Prior to the aforementioned subscription agreement, the Individual owned 9,083,231 shares of the common stock of HCi Viocare.
A copy of the form of subscription agreement is filed as Exhibit 10.1 this Current Report on Form 8-K.
Consulting Agreement
On December 12, 2017, the Company entered into a consulting agreement (the "Agreement") with an Ms Paraskevi Pilarinou (the "Consultant").
Under the terms and conditions of the Agreement the Consultant shall be employed in the position of Financial Controller of the Company. The Agreement has a three-year term starting on January 2, 2018 and ending on January 1, 2021 and the Consultant shall be remunerated with a monthly fee of EUR2,000.00 and with 2,000,000 shares of the common stock.
A copy of the Agreement is filed as Exhibit 10.2 to this Current Report on Form 8-K.
SECTION 3 SECURITIES AND TRADING MARKETS
ITEM 3.02 UNREGISTERED SALES OF EQUITY SECURITIES
On December 12, 2017, the Company approved the grant of a stock award of 2,000,000 common shares as compensation for the services provided by Ms. Paraskevi Pilarinou, employee at HCi Viocare.
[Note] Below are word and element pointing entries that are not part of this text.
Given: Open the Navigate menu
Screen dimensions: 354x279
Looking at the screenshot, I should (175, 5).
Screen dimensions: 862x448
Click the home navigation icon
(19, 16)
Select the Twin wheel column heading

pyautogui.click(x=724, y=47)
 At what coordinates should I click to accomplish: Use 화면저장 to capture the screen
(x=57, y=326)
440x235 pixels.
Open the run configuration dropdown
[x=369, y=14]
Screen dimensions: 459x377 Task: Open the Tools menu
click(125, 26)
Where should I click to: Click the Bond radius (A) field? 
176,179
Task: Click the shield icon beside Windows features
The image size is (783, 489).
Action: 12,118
The issuance of the stock award was approved by the Board of Directors of the Company.
A copy of the Grant Notice is filed as Exhibit 10.3 to this Current Report on Form 8-K.
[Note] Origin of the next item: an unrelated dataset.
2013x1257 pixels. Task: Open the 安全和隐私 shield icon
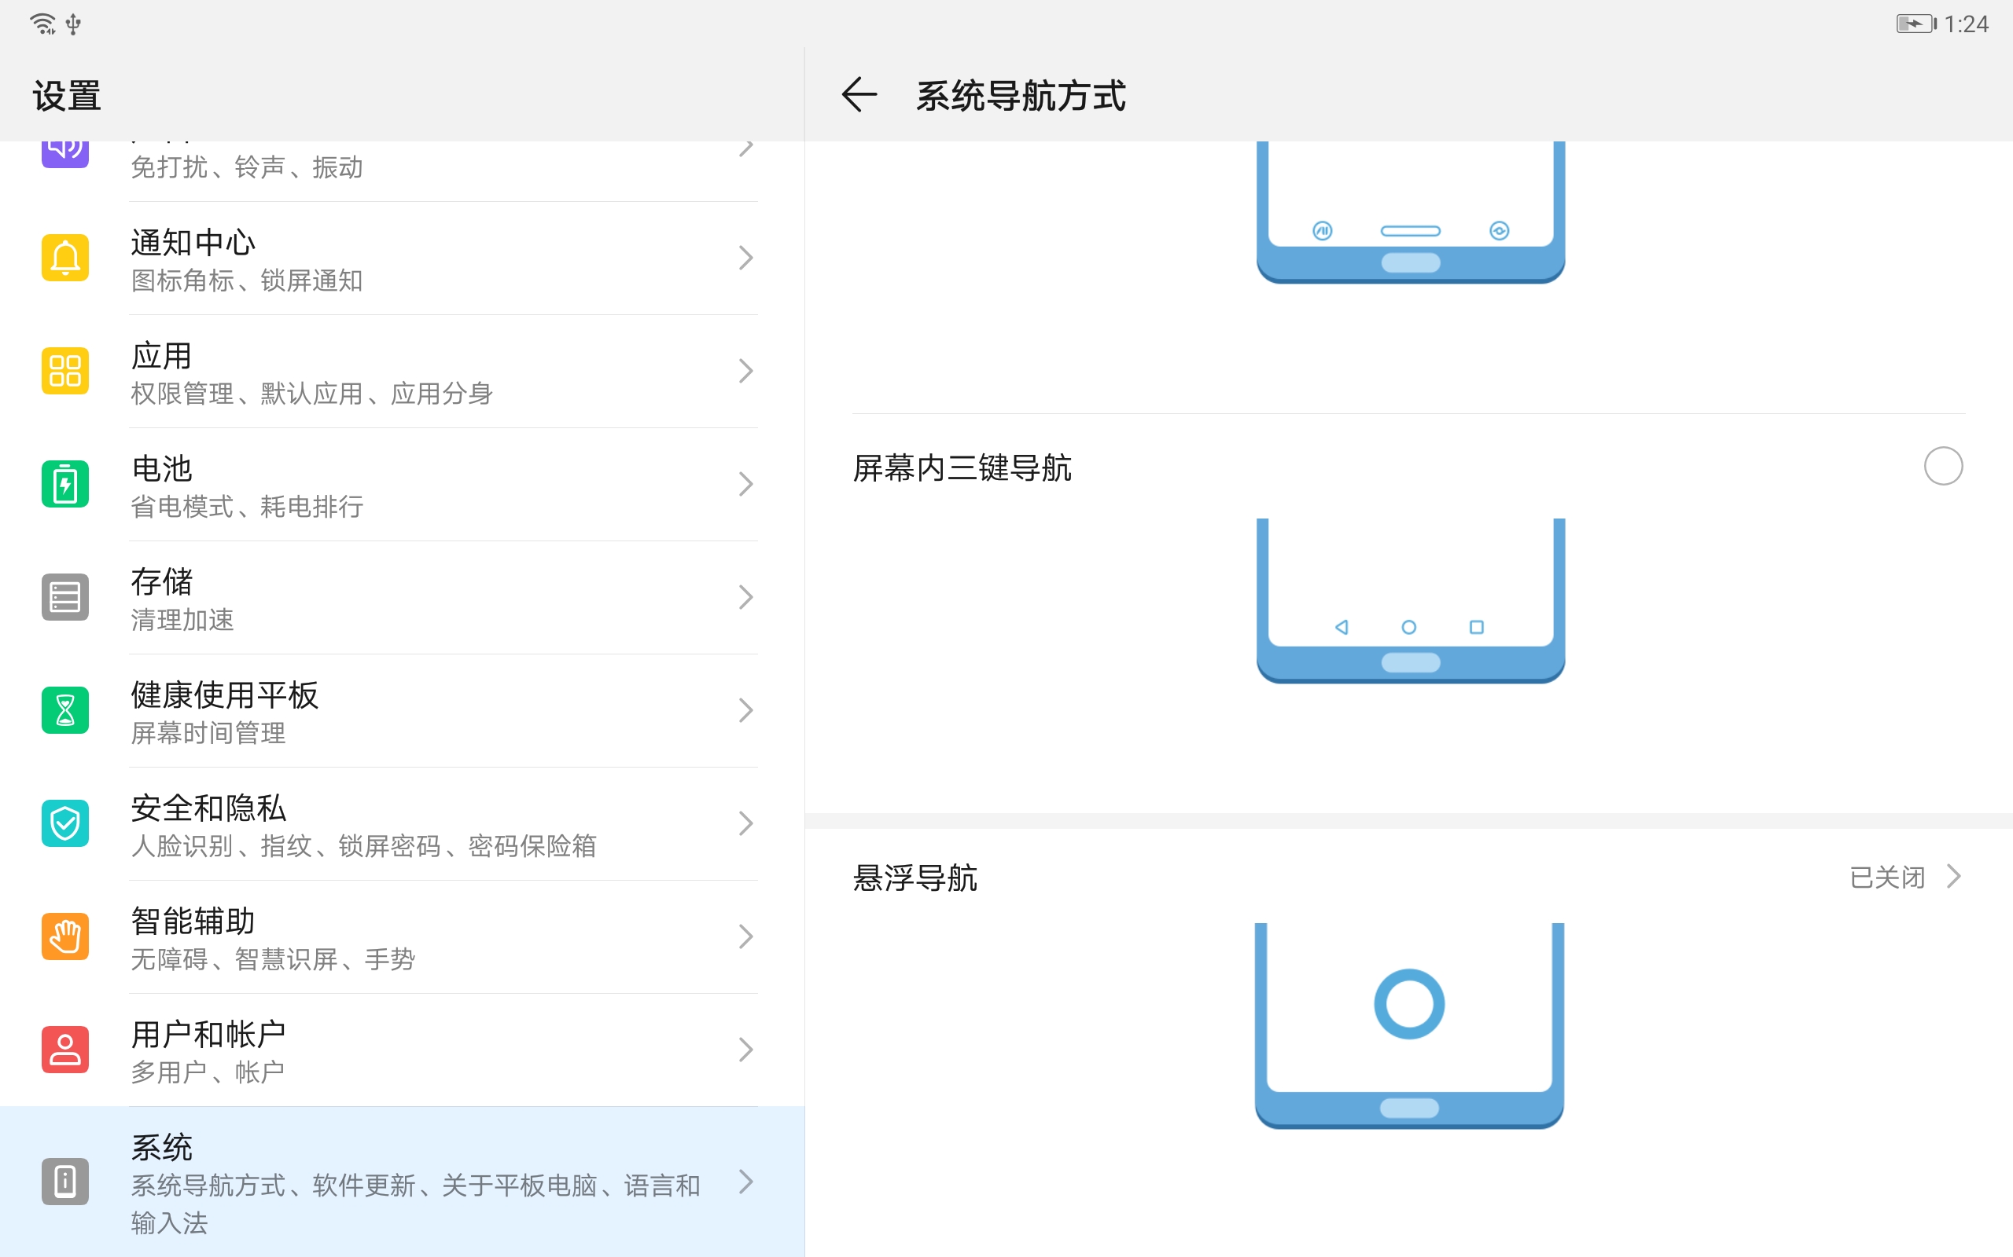tap(65, 822)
The information provided in Item 1.01 of this Current Report on Form 8-K is incorporated by reference into this Item 3.02.
Exemption From Registration. The shares of Common Stock referenced herein were issued in reliance upon the exemption from securities registration afforded by the provisions of Regulation S of the Securities Act of 1933, as amended, ("Securities Act"), as promulgated by the U.S. Securities and Exchange Commission under the Securities Act. Our reliance upon the exemption under Rule 903 of Regulation S of the Securities Act was based on the fact that the sales of the securities were completed in an "offshore transaction", as defined in Rule 902(h) of Regulation S. We did not engage in any directed selling efforts, as defined in Regulation S, in the United States in connection with the sale of the securities. The investor was not a US person, as defined in Regulation S, and was not acquiring the securities for the account or benefit of a US person.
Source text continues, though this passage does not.